North Korea is all too aware that after Libya dismantled its nuclear weapons program, its leader Muammar Gaddafi was killed several years later by US-backed forces. In this way, Bolton very likely made such comments publicly in order sabotage talks between North Korea and America. Bolton originally being a Bush-era government official, line with a neoconservative worldview, Bolton seems to view military invasion as the only way of guaranteeing a country gives up its weapons of mass destruction, distrusting that countries will comply with agreements to dismantle weapons of mass destruction. With threats by Kim to cancel the summit on the heels of Bolton’s comments, many questioned whether Trump would decide to throw Bolton under the bus.

Namely, paying service to Trump’s well known public vanity in the hopes of influencing him, Moon Jae-in had previously suggested awarding Trump a Nobel Peace for resolving the deadlock between North Korea and South. It was questioned as to whether Trump would remove Bolton as new security advisor if he proved an obstacle to that.
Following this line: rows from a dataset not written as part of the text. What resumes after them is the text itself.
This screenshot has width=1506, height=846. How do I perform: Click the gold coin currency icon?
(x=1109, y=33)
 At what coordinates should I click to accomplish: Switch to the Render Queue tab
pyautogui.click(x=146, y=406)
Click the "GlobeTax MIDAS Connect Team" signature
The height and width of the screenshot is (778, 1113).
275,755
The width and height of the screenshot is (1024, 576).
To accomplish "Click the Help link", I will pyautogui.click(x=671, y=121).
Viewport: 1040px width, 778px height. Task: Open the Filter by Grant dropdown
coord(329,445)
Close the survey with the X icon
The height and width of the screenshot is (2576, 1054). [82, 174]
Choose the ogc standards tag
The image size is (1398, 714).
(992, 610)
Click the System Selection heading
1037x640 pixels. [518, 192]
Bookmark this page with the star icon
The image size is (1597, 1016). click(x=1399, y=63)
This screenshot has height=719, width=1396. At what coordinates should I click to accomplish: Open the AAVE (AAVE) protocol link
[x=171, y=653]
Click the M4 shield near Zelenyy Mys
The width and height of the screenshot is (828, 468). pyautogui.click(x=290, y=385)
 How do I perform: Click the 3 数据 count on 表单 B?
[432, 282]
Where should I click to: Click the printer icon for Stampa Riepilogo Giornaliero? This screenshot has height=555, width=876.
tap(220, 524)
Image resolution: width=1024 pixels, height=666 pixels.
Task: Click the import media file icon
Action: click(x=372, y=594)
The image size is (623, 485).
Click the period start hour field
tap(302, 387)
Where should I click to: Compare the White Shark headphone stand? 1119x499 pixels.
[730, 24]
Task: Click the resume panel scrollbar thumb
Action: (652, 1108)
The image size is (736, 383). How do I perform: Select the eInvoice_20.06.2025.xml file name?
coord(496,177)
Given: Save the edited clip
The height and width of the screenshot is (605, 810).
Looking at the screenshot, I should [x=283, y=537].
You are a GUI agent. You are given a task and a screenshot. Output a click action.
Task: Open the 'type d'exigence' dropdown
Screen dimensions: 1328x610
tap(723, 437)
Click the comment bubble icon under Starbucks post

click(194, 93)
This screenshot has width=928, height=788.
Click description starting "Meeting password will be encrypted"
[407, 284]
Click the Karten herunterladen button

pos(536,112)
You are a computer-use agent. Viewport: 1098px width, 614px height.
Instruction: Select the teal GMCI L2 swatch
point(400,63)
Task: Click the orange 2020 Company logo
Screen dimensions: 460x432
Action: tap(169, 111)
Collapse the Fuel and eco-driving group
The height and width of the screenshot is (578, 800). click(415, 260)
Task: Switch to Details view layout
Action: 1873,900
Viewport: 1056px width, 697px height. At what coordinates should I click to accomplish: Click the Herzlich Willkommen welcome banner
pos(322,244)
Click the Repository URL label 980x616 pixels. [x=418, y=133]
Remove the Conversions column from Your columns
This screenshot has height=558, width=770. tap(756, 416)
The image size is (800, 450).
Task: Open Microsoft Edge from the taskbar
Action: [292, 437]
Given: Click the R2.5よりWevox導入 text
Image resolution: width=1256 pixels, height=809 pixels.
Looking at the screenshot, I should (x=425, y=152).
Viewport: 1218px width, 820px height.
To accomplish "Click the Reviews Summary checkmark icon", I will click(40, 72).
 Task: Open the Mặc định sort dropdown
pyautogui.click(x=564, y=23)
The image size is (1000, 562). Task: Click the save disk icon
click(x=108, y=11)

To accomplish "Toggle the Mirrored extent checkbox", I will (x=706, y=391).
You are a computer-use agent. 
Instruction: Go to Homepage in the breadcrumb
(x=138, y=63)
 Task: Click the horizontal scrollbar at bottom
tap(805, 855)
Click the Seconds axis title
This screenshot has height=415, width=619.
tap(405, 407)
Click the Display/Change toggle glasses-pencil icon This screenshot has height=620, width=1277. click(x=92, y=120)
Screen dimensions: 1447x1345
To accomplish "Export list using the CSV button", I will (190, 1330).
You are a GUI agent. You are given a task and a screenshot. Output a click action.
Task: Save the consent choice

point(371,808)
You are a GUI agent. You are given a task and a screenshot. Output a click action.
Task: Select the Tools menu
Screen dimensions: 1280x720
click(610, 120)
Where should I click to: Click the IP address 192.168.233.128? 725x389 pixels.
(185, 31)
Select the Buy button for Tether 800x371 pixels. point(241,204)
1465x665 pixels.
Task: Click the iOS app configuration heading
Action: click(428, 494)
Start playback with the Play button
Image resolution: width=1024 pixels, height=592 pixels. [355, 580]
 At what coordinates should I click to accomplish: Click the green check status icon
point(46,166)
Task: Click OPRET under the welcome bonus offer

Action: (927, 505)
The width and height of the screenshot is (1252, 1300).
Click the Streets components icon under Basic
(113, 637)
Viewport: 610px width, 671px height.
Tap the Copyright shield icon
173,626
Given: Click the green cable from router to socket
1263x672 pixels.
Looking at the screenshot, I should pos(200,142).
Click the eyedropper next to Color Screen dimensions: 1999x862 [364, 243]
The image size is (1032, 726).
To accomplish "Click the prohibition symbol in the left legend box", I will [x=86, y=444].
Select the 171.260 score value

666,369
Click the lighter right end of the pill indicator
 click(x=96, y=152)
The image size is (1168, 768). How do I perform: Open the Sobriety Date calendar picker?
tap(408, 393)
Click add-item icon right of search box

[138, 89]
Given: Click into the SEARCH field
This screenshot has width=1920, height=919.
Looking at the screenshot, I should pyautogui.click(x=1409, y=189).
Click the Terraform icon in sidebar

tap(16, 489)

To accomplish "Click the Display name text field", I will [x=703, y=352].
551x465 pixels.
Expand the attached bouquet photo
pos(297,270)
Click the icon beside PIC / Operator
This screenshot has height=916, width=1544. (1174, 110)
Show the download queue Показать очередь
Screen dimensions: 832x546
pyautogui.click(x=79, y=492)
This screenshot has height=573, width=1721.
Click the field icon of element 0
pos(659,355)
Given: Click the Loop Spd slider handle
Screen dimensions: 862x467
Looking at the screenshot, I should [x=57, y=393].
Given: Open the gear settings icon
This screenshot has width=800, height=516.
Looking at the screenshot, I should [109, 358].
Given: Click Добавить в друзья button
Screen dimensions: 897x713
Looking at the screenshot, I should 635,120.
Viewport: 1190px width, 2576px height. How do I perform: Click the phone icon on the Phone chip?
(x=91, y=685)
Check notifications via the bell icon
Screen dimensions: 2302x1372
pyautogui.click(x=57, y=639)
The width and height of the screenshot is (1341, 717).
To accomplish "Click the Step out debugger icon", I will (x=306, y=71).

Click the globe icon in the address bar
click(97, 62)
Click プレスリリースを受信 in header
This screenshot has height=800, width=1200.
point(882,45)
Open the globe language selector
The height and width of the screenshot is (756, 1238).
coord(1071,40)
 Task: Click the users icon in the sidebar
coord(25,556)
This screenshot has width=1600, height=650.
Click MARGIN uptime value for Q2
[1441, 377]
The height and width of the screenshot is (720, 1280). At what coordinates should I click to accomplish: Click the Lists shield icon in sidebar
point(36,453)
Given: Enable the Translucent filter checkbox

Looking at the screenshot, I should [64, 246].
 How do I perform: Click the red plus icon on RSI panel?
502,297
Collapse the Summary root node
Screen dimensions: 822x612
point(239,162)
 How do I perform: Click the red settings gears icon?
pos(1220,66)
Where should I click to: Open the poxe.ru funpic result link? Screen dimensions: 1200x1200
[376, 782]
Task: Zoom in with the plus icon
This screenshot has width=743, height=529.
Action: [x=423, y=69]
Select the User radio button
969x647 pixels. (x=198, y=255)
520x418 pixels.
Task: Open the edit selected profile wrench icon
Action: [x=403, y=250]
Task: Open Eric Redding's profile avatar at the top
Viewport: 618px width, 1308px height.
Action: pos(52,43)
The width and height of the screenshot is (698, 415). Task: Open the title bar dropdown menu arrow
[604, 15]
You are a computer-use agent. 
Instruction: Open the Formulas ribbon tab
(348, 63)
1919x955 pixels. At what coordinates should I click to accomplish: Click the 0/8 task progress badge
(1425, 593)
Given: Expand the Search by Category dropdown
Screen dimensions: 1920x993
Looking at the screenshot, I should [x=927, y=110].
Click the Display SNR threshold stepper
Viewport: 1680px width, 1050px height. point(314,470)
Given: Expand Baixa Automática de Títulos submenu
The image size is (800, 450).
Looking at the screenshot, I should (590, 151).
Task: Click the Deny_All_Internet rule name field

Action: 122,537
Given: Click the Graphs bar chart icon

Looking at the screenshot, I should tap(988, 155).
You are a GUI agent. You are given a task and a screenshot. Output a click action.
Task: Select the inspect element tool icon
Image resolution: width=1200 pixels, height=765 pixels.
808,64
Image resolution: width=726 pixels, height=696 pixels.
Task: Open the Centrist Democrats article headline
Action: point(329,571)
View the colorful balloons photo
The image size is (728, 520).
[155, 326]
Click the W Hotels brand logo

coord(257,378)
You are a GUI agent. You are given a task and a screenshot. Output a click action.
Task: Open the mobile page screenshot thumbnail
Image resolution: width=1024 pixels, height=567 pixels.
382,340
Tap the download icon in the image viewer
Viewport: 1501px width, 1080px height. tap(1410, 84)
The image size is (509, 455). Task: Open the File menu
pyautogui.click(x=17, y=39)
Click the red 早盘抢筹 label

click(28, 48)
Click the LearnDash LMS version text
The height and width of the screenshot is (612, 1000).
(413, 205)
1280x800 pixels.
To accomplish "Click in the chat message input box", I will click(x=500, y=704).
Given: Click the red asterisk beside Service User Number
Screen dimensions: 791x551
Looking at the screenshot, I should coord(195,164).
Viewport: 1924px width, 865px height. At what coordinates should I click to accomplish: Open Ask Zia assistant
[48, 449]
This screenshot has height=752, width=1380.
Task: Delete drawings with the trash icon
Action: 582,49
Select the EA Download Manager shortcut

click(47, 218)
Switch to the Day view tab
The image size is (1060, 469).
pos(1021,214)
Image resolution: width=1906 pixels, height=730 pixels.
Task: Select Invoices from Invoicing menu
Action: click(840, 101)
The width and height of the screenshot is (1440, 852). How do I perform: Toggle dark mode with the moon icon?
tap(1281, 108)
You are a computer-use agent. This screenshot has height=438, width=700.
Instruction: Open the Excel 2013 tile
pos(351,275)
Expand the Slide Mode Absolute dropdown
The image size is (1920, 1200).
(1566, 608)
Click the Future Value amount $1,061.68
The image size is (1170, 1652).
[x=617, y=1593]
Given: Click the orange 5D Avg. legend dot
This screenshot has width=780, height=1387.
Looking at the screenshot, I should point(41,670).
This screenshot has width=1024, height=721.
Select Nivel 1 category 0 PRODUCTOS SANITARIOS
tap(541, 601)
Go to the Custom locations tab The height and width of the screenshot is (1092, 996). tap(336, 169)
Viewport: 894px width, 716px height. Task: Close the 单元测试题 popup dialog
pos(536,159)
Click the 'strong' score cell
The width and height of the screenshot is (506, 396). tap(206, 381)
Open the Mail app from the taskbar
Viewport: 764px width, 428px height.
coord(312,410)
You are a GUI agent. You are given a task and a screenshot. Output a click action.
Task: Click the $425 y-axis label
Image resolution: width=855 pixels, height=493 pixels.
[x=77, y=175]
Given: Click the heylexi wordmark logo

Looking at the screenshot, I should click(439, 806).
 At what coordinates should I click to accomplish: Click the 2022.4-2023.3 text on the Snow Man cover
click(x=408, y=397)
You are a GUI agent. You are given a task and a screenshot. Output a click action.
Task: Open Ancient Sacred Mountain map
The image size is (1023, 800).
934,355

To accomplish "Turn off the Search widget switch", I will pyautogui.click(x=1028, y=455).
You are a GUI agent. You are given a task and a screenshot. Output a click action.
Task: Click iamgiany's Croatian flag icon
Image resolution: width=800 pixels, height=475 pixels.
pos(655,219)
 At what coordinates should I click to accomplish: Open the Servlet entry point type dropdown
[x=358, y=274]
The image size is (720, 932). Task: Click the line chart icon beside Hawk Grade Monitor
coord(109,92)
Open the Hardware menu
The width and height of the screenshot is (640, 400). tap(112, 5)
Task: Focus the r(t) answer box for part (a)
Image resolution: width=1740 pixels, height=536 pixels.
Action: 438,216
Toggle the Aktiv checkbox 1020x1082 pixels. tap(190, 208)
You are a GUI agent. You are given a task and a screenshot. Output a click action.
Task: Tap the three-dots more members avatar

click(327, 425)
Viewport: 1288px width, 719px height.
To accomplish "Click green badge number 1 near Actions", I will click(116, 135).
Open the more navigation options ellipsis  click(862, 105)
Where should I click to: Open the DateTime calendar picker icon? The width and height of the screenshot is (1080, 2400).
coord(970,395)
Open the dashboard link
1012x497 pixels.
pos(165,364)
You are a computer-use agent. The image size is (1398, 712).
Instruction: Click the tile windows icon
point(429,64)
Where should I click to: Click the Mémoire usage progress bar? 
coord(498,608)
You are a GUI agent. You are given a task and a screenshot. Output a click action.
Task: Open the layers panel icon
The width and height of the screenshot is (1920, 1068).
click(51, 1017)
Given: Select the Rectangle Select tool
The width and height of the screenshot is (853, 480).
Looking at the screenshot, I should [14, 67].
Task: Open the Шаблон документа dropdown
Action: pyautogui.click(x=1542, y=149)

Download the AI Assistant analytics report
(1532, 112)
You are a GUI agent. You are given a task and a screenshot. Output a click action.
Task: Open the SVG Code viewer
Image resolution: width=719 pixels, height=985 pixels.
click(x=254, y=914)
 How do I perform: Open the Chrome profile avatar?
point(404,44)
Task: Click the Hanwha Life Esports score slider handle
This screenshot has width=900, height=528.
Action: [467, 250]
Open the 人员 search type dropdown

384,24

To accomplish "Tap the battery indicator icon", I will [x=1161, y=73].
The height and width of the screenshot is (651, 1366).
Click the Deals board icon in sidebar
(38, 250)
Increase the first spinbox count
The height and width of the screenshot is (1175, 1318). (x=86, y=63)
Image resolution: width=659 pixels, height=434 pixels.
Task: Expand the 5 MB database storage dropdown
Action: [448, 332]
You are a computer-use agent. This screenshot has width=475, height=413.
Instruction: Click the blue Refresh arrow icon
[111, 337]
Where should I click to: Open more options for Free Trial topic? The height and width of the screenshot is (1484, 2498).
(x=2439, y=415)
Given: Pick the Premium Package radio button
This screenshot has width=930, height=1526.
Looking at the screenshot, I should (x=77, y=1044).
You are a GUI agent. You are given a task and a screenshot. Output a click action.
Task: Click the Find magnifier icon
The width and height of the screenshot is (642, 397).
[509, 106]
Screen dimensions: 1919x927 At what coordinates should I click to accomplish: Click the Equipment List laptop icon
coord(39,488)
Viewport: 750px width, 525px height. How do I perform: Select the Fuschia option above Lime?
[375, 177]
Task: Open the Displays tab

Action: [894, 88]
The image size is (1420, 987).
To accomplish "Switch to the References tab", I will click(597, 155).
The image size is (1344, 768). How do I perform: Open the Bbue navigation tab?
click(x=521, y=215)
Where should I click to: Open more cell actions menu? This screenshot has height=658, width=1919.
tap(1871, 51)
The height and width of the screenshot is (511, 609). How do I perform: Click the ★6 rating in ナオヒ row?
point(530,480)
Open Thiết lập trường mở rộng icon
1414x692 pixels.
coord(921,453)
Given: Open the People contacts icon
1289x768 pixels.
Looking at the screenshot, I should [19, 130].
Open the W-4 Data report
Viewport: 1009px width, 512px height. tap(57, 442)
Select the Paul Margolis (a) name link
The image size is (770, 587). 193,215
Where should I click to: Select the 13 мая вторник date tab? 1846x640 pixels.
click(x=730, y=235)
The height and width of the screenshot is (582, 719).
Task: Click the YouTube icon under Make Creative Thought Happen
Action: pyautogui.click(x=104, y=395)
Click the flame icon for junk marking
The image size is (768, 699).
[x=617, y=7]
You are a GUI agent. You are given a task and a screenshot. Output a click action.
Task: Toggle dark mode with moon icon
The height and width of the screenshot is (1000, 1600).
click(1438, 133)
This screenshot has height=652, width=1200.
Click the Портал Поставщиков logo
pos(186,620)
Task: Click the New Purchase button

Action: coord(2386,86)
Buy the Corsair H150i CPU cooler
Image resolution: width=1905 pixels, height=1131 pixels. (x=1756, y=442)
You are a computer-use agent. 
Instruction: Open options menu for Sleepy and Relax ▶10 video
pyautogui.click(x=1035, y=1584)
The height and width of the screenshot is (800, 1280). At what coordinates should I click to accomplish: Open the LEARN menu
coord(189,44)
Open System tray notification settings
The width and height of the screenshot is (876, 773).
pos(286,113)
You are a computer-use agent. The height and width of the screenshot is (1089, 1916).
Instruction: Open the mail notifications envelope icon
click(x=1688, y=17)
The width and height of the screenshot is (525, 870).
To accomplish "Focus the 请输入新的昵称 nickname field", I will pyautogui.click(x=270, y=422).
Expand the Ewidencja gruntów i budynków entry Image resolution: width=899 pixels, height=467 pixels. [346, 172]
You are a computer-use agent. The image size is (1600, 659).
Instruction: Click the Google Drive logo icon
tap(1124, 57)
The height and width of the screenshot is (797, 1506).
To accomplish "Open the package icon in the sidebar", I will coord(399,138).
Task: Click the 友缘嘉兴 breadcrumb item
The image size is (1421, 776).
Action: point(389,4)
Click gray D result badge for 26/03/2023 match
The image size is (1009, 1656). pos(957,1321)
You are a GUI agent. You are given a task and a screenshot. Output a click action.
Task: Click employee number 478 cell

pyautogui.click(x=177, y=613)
North Korea and South Korea have resumed relations in a manner aimed at facilitating a meeting between Trump and North Korea, as observed in a surprise second meeting between Kim and Moon. In this manner, once again, the uncertain factor in the equation proves to be Donald Trump, with it being possible that Trump will call for a summit to again take place. North Korea also claims again that it is willing to commit to denuclearization, which it previously suggested in order to facilitate the first meeting between Kim and Moon, but then reversed course on after Bolton’s comments.

A careful reading of Trump’s statement cancelling the summit, which was widely scoffed at in America for its inarticulate writing style, notes that despite threatening North Korea with the “massive and powerful” of the United States, Trump phrased his words as though Kim had cancelled the summit and not he. Yet Trump claimed at the close of his statement that, “If you change your mind having to do with this summit, please do not hesitate to call me or write.”

Trump’s letter cancelling the planned meeting with Kim. Photo credit: White House

Such ambiguities, then, point to Trump’s freewheeling leadership style, in which he seems to expect sudden reversals to be able to be engineered from nothing. However, it would not be surprising if Trump still wishes to hold a summit, just that he cancelled the summit as a way to force North Korea’s hand–a rare example of Trump genuinely using the high-stakes negotiating tactics many attribute to him in order to vest irrational decision-making with the appearance of logic.

In truth, it takes months of logistics to prepare for such a summit, making it further a question as to not only whether such a summit could take place, but how. Nevertheless, given this uncertainty, a US preparatory team has gone ahead to Singapore anyway in case the summit ends up taking place.

Have risky negotiating tactics by Trump been successful, then? On the other hand, North Korea has little incentive to give up its nuclear arms, one of the few means available to it to make its voice heard in the international world. It remains to be seen what assurances would lead North Korea to give up its nuclear weapons. In this way, What occurs next remains to be seen.